** What you should do **
Once the line containing "Task: Open End-to-end" is found in the entries below, reproduce it and every line after it, stopping at and including the line containing "Shut down the"; reproduce nothing else, and keep each line exact.

'''

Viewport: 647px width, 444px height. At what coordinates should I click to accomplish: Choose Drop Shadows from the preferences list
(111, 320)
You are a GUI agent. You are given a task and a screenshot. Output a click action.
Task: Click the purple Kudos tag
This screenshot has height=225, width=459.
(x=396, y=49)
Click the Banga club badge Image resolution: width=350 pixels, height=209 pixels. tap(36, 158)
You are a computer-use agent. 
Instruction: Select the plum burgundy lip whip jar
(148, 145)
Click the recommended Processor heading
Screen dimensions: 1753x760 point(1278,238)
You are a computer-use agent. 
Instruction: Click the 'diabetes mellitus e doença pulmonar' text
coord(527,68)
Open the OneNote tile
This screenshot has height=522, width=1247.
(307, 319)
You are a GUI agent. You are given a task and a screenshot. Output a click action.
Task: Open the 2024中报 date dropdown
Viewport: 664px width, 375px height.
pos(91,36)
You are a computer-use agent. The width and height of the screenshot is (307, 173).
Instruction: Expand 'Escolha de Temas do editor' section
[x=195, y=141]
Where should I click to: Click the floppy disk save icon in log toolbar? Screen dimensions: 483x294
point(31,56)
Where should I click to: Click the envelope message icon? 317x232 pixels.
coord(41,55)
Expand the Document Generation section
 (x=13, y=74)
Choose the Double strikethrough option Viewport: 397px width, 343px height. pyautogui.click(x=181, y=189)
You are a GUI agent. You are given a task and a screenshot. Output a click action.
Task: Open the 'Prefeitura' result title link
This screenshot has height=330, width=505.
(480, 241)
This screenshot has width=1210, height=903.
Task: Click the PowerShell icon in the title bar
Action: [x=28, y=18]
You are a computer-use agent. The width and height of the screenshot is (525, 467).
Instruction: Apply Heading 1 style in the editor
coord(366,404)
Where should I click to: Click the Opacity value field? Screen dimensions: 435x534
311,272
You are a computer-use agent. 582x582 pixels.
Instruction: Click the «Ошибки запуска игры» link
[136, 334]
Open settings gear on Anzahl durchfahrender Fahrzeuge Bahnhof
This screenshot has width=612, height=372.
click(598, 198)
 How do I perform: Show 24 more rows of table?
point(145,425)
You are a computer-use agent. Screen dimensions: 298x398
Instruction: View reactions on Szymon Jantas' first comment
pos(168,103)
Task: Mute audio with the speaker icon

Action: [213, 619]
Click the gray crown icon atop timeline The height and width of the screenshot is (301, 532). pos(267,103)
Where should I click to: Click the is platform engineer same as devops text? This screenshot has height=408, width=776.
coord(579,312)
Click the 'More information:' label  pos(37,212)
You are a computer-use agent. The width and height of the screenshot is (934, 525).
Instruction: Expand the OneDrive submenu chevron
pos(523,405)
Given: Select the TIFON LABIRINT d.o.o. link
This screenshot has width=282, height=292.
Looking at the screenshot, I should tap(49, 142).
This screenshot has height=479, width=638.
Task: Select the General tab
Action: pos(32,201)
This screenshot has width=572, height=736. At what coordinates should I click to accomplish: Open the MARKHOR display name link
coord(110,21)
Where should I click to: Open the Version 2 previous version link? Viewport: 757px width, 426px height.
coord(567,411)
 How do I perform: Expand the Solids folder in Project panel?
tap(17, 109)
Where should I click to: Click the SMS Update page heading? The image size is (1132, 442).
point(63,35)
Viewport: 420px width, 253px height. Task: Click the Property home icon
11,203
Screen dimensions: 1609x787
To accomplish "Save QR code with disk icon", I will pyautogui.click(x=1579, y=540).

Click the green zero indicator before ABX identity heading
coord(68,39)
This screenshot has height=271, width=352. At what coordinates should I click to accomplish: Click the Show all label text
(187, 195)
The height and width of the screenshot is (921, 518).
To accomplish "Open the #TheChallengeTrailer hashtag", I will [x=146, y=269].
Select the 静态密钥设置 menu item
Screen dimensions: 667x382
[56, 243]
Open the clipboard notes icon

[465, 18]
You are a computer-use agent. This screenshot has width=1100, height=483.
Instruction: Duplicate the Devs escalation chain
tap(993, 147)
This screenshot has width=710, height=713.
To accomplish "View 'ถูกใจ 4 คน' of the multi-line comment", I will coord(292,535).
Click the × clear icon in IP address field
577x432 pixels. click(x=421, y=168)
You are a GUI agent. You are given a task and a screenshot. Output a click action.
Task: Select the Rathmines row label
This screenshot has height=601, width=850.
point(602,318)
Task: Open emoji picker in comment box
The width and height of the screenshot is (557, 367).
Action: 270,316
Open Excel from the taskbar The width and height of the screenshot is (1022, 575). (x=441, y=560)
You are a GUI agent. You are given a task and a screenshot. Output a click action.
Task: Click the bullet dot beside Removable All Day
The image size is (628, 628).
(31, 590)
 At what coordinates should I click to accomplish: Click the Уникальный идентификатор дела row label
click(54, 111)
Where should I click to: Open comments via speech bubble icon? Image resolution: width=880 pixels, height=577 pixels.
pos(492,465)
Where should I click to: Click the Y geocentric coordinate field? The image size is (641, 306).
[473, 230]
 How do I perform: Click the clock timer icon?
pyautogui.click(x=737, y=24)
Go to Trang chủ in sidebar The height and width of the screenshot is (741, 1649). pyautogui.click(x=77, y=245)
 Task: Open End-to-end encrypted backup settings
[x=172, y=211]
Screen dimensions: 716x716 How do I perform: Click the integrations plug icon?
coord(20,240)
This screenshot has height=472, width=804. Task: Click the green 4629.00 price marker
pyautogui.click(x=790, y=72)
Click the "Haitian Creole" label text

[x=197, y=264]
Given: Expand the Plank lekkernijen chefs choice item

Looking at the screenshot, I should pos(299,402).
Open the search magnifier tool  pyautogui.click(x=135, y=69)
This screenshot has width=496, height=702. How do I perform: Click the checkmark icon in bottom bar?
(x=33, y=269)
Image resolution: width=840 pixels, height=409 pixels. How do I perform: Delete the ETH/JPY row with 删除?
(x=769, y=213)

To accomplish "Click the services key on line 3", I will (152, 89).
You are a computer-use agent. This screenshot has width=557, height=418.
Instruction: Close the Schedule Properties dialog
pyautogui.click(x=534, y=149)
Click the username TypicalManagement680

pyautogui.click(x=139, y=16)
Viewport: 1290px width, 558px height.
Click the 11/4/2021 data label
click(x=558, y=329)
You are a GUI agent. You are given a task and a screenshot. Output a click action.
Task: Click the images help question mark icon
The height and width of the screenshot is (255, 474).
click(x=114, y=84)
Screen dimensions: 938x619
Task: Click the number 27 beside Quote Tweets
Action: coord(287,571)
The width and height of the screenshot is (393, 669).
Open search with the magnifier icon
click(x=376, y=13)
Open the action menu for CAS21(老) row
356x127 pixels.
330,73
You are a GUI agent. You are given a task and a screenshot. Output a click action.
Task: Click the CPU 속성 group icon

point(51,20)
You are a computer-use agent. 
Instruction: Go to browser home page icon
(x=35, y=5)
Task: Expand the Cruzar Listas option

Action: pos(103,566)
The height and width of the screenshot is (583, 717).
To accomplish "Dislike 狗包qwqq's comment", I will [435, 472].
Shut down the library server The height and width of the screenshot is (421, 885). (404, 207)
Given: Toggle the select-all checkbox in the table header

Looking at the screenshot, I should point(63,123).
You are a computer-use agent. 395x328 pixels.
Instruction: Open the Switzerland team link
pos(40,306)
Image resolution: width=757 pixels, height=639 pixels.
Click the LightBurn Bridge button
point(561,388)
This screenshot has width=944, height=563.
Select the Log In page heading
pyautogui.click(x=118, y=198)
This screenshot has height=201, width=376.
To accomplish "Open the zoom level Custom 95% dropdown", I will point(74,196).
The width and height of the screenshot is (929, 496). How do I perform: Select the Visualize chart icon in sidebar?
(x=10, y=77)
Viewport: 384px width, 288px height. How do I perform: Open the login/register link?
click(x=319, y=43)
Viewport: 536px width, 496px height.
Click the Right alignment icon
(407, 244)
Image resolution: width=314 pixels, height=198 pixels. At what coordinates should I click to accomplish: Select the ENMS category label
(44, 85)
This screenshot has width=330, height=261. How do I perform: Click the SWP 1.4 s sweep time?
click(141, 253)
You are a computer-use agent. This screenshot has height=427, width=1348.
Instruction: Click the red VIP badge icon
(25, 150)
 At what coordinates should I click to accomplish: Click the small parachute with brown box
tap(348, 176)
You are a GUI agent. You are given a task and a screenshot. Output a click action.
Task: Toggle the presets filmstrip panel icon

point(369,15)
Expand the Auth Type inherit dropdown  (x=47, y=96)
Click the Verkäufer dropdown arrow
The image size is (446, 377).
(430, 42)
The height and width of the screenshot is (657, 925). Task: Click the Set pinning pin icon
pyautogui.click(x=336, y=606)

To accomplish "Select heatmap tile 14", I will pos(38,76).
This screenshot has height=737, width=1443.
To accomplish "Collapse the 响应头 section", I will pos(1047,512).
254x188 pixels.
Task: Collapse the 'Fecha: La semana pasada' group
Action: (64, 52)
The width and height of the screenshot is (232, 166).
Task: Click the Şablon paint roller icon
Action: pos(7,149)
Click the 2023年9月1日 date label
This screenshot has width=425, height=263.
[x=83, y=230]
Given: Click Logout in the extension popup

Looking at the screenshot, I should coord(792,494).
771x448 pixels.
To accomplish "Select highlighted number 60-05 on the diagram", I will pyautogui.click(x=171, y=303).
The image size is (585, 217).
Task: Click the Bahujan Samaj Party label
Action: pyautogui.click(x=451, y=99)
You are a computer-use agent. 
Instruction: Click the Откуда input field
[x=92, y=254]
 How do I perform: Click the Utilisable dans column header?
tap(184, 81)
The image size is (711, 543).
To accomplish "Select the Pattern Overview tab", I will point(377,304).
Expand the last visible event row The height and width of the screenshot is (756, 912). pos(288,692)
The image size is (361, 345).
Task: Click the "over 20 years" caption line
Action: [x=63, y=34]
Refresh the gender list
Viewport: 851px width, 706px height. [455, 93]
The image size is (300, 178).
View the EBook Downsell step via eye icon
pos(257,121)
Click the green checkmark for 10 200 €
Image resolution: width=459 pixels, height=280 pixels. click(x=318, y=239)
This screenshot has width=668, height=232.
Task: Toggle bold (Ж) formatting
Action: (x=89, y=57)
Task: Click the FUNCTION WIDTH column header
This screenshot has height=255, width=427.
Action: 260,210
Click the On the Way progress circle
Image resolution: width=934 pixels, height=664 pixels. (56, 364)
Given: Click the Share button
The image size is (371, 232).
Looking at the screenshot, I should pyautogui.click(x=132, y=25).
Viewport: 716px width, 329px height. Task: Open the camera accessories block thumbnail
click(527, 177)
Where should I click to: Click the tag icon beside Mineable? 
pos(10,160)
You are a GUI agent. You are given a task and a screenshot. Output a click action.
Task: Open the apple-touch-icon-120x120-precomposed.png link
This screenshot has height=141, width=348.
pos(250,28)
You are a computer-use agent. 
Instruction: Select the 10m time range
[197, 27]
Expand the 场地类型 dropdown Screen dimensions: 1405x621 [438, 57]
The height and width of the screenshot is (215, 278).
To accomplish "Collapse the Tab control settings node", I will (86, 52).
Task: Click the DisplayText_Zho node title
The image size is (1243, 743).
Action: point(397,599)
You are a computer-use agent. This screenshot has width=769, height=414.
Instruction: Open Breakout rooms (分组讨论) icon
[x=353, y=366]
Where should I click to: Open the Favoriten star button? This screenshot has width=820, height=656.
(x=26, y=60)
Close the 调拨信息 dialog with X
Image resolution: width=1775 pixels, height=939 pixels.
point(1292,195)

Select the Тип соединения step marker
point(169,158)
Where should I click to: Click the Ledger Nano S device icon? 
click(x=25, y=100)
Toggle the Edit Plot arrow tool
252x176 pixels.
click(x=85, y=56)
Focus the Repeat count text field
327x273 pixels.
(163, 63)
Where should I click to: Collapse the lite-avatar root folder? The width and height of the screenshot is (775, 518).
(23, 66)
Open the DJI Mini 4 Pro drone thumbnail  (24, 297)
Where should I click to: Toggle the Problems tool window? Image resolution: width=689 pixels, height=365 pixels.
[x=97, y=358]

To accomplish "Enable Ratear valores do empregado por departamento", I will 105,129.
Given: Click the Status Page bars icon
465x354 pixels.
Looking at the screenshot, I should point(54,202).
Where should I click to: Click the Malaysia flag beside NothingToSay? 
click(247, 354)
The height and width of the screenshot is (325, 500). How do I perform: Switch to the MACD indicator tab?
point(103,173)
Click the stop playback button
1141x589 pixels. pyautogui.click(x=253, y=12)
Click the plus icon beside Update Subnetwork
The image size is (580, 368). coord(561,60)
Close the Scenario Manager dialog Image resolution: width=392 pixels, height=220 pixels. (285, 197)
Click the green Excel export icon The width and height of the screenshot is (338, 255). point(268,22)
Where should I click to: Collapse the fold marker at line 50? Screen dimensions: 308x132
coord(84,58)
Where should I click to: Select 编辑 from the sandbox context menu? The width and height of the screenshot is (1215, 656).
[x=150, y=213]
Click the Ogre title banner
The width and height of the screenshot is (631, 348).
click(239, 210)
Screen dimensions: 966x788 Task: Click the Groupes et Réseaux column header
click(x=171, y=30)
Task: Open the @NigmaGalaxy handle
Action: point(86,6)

'''

** Answer to this problem **
 Task: Open End-to-end encrypted backup settings
[x=172, y=211]
Screen dimensions: 716x716 How do I perform: Click the integrations plug icon?
coord(20,240)
This screenshot has height=472, width=804. Task: Click the green 4629.00 price marker
pyautogui.click(x=790, y=72)
Click the "Haitian Creole" label text

[x=197, y=264]
Given: Expand the Plank lekkernijen chefs choice item

Looking at the screenshot, I should pos(299,402).
Open the search magnifier tool  pyautogui.click(x=135, y=69)
This screenshot has width=496, height=702. How do I perform: Click the checkmark icon in bottom bar?
(x=33, y=269)
Image resolution: width=840 pixels, height=409 pixels. How do I perform: Delete the ETH/JPY row with 删除?
(x=769, y=213)

To accomplish "Click the services key on line 3", I will (152, 89).
You are a computer-use agent. This screenshot has width=557, height=418.
Instruction: Close the Schedule Properties dialog
pyautogui.click(x=534, y=149)
Click the username TypicalManagement680

pyautogui.click(x=139, y=16)
Viewport: 1290px width, 558px height.
Click the 11/4/2021 data label
click(x=558, y=329)
You are a GUI agent. You are given a task and a screenshot. Output a click action.
Task: Click the images help question mark icon
The height and width of the screenshot is (255, 474).
click(x=114, y=84)
Screen dimensions: 938x619
Task: Click the number 27 beside Quote Tweets
Action: coord(287,571)
The width and height of the screenshot is (393, 669).
Open search with the magnifier icon
click(x=376, y=13)
Open the action menu for CAS21(老) row
356x127 pixels.
330,73
You are a GUI agent. You are given a task and a screenshot. Output a click action.
Task: Click the CPU 속성 group icon

point(51,20)
You are a computer-use agent. 
Instruction: Go to browser home page icon
(x=35, y=5)
Task: Expand the Cruzar Listas option

Action: pos(103,566)
The height and width of the screenshot is (583, 717).
To accomplish "Dislike 狗包qwqq's comment", I will [435, 472].
Shut down the library server The height and width of the screenshot is (421, 885). (404, 207)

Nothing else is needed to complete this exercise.